(Task details) Pick out every line in the entries below that contains the word "orange", and copy each of those lines.

Entries from a data source:

+++

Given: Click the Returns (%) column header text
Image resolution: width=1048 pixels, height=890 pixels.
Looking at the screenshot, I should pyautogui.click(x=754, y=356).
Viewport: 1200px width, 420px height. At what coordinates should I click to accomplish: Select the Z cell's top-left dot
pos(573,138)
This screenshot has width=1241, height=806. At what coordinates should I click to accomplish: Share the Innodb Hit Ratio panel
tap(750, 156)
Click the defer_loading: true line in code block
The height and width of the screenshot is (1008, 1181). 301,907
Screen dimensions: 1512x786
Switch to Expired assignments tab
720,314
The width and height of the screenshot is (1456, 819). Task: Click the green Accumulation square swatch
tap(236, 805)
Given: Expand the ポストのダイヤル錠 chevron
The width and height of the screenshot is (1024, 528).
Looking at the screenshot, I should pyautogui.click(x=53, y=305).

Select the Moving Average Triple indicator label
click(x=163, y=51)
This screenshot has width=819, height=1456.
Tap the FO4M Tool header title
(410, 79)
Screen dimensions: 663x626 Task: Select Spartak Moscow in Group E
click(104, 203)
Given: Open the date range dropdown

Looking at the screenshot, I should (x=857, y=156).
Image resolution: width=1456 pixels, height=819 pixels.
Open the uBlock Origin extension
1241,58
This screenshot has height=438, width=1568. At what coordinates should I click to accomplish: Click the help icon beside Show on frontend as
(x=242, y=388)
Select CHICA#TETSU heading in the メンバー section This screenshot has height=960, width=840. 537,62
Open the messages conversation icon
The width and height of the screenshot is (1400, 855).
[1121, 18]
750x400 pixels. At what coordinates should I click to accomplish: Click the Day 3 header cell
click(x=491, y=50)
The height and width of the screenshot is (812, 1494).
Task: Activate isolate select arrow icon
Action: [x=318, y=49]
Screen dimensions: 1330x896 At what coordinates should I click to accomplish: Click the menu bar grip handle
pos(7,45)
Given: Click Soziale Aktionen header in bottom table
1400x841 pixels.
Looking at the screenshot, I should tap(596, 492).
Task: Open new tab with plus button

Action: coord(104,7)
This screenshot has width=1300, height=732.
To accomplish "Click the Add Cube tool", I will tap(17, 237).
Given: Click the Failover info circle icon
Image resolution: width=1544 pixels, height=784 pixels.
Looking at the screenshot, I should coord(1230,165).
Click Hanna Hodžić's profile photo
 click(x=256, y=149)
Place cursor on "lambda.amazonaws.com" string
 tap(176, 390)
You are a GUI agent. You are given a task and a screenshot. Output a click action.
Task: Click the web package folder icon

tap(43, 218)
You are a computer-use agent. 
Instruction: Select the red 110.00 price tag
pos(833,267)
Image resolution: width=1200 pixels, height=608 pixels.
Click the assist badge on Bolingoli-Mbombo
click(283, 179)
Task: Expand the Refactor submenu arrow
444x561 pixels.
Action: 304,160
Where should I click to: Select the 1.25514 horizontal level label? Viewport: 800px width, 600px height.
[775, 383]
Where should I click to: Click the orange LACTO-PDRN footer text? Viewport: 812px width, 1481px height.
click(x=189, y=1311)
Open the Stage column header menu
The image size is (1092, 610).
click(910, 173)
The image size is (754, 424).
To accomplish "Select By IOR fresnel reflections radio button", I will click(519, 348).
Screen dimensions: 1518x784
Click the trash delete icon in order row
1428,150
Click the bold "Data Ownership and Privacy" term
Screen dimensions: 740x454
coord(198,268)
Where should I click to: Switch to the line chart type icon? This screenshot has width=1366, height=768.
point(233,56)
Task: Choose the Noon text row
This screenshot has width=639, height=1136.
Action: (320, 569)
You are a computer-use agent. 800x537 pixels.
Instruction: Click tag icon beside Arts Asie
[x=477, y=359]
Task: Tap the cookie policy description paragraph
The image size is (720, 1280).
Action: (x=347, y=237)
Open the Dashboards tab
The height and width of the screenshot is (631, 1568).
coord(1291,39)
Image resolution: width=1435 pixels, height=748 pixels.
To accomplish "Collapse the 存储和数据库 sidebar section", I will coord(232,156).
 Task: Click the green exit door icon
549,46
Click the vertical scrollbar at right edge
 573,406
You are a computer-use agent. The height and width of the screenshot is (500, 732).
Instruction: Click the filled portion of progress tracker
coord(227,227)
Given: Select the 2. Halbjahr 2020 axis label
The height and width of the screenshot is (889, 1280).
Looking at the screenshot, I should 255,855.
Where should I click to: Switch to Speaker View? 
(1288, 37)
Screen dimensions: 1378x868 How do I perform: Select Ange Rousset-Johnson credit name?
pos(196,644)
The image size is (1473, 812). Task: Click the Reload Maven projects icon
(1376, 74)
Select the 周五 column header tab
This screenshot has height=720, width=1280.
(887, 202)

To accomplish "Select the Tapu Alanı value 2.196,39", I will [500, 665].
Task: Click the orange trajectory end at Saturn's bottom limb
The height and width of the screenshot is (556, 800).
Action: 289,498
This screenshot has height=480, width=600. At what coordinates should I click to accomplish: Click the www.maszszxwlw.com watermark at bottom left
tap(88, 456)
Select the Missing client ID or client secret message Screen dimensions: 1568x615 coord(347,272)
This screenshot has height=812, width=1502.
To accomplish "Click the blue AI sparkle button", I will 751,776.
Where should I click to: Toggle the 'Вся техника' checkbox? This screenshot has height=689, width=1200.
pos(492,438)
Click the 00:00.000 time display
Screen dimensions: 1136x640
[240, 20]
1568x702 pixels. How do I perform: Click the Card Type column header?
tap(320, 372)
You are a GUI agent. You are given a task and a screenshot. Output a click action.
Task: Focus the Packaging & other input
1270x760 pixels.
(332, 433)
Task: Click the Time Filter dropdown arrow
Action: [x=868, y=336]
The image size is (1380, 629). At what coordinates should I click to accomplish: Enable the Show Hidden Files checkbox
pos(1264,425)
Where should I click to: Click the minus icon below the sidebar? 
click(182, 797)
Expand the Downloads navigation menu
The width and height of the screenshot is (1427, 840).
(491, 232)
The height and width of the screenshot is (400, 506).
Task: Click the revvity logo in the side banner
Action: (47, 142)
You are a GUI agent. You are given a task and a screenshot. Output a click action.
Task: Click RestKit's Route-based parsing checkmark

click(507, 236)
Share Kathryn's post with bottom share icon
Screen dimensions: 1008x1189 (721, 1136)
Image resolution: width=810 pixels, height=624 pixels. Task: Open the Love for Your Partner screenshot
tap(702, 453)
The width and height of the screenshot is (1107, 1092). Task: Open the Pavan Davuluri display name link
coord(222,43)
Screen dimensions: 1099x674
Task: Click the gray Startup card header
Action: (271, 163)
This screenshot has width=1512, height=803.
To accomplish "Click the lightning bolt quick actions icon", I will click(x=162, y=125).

+++

(Worked solution)
Where should I click to: Click the orange LACTO-PDRN footer text? Viewport: 812px width, 1481px height.
Task: Click the orange trajectory end at Saturn's bottom limb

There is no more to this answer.